An identical copy of all records below is to be written out.
========
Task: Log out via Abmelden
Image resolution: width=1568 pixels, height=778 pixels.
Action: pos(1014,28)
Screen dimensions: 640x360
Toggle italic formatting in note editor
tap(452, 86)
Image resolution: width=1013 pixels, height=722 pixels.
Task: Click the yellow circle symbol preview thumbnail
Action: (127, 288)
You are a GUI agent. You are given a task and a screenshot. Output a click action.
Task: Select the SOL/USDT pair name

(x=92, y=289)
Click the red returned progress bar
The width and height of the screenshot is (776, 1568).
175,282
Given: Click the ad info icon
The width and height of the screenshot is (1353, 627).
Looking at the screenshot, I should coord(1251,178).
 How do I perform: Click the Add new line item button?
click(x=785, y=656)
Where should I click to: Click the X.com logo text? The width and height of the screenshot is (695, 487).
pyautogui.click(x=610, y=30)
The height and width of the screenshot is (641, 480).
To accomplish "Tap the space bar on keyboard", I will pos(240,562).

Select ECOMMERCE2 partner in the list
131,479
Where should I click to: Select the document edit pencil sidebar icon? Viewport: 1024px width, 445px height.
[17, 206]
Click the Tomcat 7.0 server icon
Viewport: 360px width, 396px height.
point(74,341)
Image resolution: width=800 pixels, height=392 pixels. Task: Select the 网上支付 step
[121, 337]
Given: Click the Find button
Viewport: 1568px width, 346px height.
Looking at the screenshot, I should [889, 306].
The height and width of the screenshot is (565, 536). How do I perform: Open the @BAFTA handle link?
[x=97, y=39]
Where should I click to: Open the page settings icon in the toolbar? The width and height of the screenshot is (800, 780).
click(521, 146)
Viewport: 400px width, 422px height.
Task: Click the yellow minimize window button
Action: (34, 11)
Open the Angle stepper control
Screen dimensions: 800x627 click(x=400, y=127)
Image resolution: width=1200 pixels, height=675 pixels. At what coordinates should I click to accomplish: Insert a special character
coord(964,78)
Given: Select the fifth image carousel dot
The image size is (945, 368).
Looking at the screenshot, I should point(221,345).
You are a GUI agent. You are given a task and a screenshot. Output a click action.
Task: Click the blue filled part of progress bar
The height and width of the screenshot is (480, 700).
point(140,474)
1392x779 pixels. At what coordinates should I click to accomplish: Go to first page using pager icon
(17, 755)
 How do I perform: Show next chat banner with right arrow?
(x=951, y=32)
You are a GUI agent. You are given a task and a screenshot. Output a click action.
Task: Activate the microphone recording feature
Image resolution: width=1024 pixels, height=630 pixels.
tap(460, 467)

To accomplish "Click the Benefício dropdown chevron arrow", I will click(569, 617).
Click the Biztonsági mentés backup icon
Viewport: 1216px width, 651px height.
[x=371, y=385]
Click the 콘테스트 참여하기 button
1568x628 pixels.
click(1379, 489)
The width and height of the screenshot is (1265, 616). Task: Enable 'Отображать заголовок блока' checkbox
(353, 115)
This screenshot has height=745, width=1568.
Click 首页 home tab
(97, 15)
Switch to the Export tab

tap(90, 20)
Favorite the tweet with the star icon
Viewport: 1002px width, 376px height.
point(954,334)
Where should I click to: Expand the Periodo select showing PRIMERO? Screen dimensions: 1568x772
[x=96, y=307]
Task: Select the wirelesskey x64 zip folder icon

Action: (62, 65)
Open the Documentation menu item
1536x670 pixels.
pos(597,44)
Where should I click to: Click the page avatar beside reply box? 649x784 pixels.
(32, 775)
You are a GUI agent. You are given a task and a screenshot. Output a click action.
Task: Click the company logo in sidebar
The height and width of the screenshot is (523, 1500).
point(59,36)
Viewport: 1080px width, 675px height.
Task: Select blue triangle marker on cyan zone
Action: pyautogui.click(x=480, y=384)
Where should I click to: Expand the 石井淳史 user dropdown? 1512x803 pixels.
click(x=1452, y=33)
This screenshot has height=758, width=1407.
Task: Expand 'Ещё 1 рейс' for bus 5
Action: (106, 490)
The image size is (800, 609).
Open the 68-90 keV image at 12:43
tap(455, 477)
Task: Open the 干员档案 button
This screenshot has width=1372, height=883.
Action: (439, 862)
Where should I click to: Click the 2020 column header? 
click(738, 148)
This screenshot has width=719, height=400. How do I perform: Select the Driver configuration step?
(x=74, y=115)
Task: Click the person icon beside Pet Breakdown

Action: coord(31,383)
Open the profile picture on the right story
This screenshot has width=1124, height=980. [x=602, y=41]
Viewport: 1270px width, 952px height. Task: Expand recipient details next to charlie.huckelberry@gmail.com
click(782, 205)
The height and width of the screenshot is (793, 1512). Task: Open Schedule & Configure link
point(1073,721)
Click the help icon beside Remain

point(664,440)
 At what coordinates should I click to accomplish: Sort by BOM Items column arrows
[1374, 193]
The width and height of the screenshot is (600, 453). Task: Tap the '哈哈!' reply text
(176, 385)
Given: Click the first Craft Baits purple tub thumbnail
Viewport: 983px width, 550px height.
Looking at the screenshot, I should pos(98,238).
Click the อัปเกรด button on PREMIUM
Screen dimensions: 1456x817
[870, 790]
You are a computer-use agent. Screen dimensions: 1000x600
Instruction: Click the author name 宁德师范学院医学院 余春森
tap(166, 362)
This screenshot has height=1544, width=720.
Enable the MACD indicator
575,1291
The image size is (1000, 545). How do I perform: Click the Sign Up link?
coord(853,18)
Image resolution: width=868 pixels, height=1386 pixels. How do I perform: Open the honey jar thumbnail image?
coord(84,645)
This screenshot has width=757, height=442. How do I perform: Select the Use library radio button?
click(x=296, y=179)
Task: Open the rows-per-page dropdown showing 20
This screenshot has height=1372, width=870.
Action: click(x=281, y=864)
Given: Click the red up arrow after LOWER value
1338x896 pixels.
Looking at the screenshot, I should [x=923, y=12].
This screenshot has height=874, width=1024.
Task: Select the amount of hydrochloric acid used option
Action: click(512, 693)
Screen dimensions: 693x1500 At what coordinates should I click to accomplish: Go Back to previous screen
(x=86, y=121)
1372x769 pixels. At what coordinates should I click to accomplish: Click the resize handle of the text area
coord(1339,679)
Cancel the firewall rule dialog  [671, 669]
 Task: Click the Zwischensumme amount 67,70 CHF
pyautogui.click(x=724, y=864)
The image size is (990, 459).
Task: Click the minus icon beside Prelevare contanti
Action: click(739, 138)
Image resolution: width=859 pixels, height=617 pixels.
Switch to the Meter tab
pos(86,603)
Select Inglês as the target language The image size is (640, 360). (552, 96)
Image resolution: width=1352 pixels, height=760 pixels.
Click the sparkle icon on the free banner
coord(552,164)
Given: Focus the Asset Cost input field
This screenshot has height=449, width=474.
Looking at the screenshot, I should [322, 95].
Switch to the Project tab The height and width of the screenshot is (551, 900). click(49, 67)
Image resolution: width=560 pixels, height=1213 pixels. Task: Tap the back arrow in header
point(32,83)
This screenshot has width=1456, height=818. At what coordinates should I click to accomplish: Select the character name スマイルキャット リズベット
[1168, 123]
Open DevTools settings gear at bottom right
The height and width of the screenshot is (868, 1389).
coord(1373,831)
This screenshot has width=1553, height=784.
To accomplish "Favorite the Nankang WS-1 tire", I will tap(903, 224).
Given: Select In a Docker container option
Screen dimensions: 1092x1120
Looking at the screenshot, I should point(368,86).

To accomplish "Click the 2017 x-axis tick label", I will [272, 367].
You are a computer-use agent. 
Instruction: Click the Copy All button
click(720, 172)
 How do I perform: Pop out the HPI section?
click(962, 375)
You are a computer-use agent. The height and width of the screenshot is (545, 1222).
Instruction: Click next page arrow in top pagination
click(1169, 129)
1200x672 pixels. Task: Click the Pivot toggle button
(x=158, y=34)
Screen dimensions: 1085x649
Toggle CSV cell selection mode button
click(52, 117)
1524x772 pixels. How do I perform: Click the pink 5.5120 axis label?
========
### Exercise output
Task: Log out via Abmelden
Image resolution: width=1568 pixels, height=778 pixels.
Action: pos(1014,28)
Screen dimensions: 640x360
Toggle italic formatting in note editor
tap(452, 86)
Image resolution: width=1013 pixels, height=722 pixels.
Task: Click the yellow circle symbol preview thumbnail
Action: (127, 288)
You are a GUI agent. You are given a task and a screenshot. Output a click action.
Task: Select the SOL/USDT pair name

(x=92, y=289)
Click the red returned progress bar
The width and height of the screenshot is (776, 1568).
175,282
Given: Click the ad info icon
The width and height of the screenshot is (1353, 627).
Looking at the screenshot, I should coord(1251,178).
 How do I perform: Click the Add new line item button?
click(x=785, y=656)
Where should I click to: Click the X.com logo text? The width and height of the screenshot is (695, 487).
pyautogui.click(x=610, y=30)
The height and width of the screenshot is (641, 480).
To accomplish "Tap the space bar on keyboard", I will pos(240,562).

Select ECOMMERCE2 partner in the list
131,479
Where should I click to: Select the document edit pencil sidebar icon? Viewport: 1024px width, 445px height.
[17, 206]
Click the Tomcat 7.0 server icon
Viewport: 360px width, 396px height.
point(74,341)
Image resolution: width=800 pixels, height=392 pixels. Task: Select the 网上支付 step
[121, 337]
Given: Click the Find button
Viewport: 1568px width, 346px height.
Looking at the screenshot, I should [889, 306].
The height and width of the screenshot is (565, 536). How do I perform: Open the @BAFTA handle link?
[x=97, y=39]
Where should I click to: Open the page settings icon in the toolbar? The width and height of the screenshot is (800, 780).
click(521, 146)
Viewport: 400px width, 422px height.
Task: Click the yellow minimize window button
Action: (34, 11)
Open the Angle stepper control
Screen dimensions: 800x627 click(x=400, y=127)
Image resolution: width=1200 pixels, height=675 pixels. At what coordinates should I click to accomplish: Insert a special character
coord(964,78)
Given: Select the fifth image carousel dot
The image size is (945, 368).
Looking at the screenshot, I should point(221,345).
You are a GUI agent. You are given a task and a screenshot. Output a click action.
Task: Click the blue filled part of progress bar
The height and width of the screenshot is (480, 700).
point(140,474)
1392x779 pixels. At what coordinates should I click to accomplish: Go to first page using pager icon
(17, 755)
 How do I perform: Show next chat banner with right arrow?
(x=951, y=32)
You are a GUI agent. You are given a task and a screenshot. Output a click action.
Task: Activate the microphone recording feature
Image resolution: width=1024 pixels, height=630 pixels.
tap(460, 467)

To accomplish "Click the Benefício dropdown chevron arrow", I will click(569, 617).
Click the Biztonsági mentés backup icon
Viewport: 1216px width, 651px height.
[x=371, y=385]
Click the 콘테스트 참여하기 button
1568x628 pixels.
click(1379, 489)
The width and height of the screenshot is (1265, 616). Task: Enable 'Отображать заголовок блока' checkbox
(353, 115)
This screenshot has height=745, width=1568.
Click 首页 home tab
(97, 15)
Switch to the Export tab

tap(90, 20)
Favorite the tweet with the star icon
Viewport: 1002px width, 376px height.
point(954,334)
Where should I click to: Expand the Periodo select showing PRIMERO? Screen dimensions: 1568x772
[x=96, y=307]
Task: Select the wirelesskey x64 zip folder icon

Action: (62, 65)
Open the Documentation menu item
1536x670 pixels.
pos(597,44)
Where should I click to: Click the page avatar beside reply box? 649x784 pixels.
(32, 775)
You are a GUI agent. You are given a task and a screenshot. Output a click action.
Task: Click the company logo in sidebar
The height and width of the screenshot is (523, 1500).
point(59,36)
Viewport: 1080px width, 675px height.
Task: Select blue triangle marker on cyan zone
Action: pyautogui.click(x=480, y=384)
Where should I click to: Expand the 石井淳史 user dropdown? 1512x803 pixels.
click(x=1452, y=33)
This screenshot has height=758, width=1407.
Task: Expand 'Ещё 1 рейс' for bus 5
Action: (106, 490)
The image size is (800, 609).
Open the 68-90 keV image at 12:43
tap(455, 477)
Task: Open the 干员档案 button
This screenshot has width=1372, height=883.
Action: (439, 862)
Where should I click to: Click the 2020 column header? 
click(738, 148)
This screenshot has width=719, height=400. How do I perform: Select the Driver configuration step?
(x=74, y=115)
Task: Click the person icon beside Pet Breakdown

Action: coord(31,383)
Open the profile picture on the right story
This screenshot has width=1124, height=980. [x=602, y=41]
Viewport: 1270px width, 952px height. Task: Expand recipient details next to charlie.huckelberry@gmail.com
click(782, 205)
The height and width of the screenshot is (793, 1512). Task: Open Schedule & Configure link
point(1073,721)
Click the help icon beside Remain

point(664,440)
 At what coordinates should I click to accomplish: Sort by BOM Items column arrows
[1374, 193]
The width and height of the screenshot is (600, 453). Task: Tap the '哈哈!' reply text
(176, 385)
Given: Click the first Craft Baits purple tub thumbnail
Viewport: 983px width, 550px height.
Looking at the screenshot, I should pos(98,238).
Click the อัปเกรด button on PREMIUM
Screen dimensions: 1456x817
[870, 790]
You are a computer-use agent. Screen dimensions: 1000x600
Instruction: Click the author name 宁德师范学院医学院 余春森
tap(166, 362)
This screenshot has height=1544, width=720.
Enable the MACD indicator
575,1291
The image size is (1000, 545). How do I perform: Click the Sign Up link?
coord(853,18)
Image resolution: width=868 pixels, height=1386 pixels. How do I perform: Open the honey jar thumbnail image?
coord(84,645)
This screenshot has width=757, height=442. How do I perform: Select the Use library radio button?
click(x=296, y=179)
Task: Open the rows-per-page dropdown showing 20
This screenshot has height=1372, width=870.
Action: click(x=281, y=864)
Given: Click the red up arrow after LOWER value
1338x896 pixels.
Looking at the screenshot, I should [x=923, y=12].
This screenshot has height=874, width=1024.
Task: Select the amount of hydrochloric acid used option
Action: click(512, 693)
Screen dimensions: 693x1500 At what coordinates should I click to accomplish: Go Back to previous screen
(x=86, y=121)
1372x769 pixels. At what coordinates should I click to accomplish: Click the resize handle of the text area
coord(1339,679)
Cancel the firewall rule dialog  [671, 669]
 Task: Click the Zwischensumme amount 67,70 CHF
pyautogui.click(x=724, y=864)
The image size is (990, 459).
Task: Click the minus icon beside Prelevare contanti
Action: click(739, 138)
Image resolution: width=859 pixels, height=617 pixels.
Switch to the Meter tab
pos(86,603)
Select Inglês as the target language The image size is (640, 360). (552, 96)
Image resolution: width=1352 pixels, height=760 pixels.
Click the sparkle icon on the free banner
coord(552,164)
Given: Focus the Asset Cost input field
This screenshot has height=449, width=474.
Looking at the screenshot, I should [322, 95].
Switch to the Project tab The height and width of the screenshot is (551, 900). click(49, 67)
Image resolution: width=560 pixels, height=1213 pixels. Task: Tap the back arrow in header
point(32,83)
This screenshot has width=1456, height=818. At what coordinates should I click to accomplish: Select the character name スマイルキャット リズベット
[1168, 123]
Open DevTools settings gear at bottom right
The height and width of the screenshot is (868, 1389).
coord(1373,831)
This screenshot has width=1553, height=784.
To accomplish "Favorite the Nankang WS-1 tire", I will tap(903, 224).
Given: Select In a Docker container option
Screen dimensions: 1092x1120
Looking at the screenshot, I should point(368,86).

To accomplish "Click the 2017 x-axis tick label", I will [272, 367].
You are a computer-use agent. 
Instruction: Click the Copy All button
click(720, 172)
 How do I perform: Pop out the HPI section?
click(962, 375)
You are a computer-use agent. The height and width of the screenshot is (545, 1222).
Instruction: Click next page arrow in top pagination
click(1169, 129)
1200x672 pixels. Task: Click the Pivot toggle button
(x=158, y=34)
Screen dimensions: 1085x649
Toggle CSV cell selection mode button
click(52, 117)
1524x772 pixels. How do I perform: Click the pink 5.5120 axis label?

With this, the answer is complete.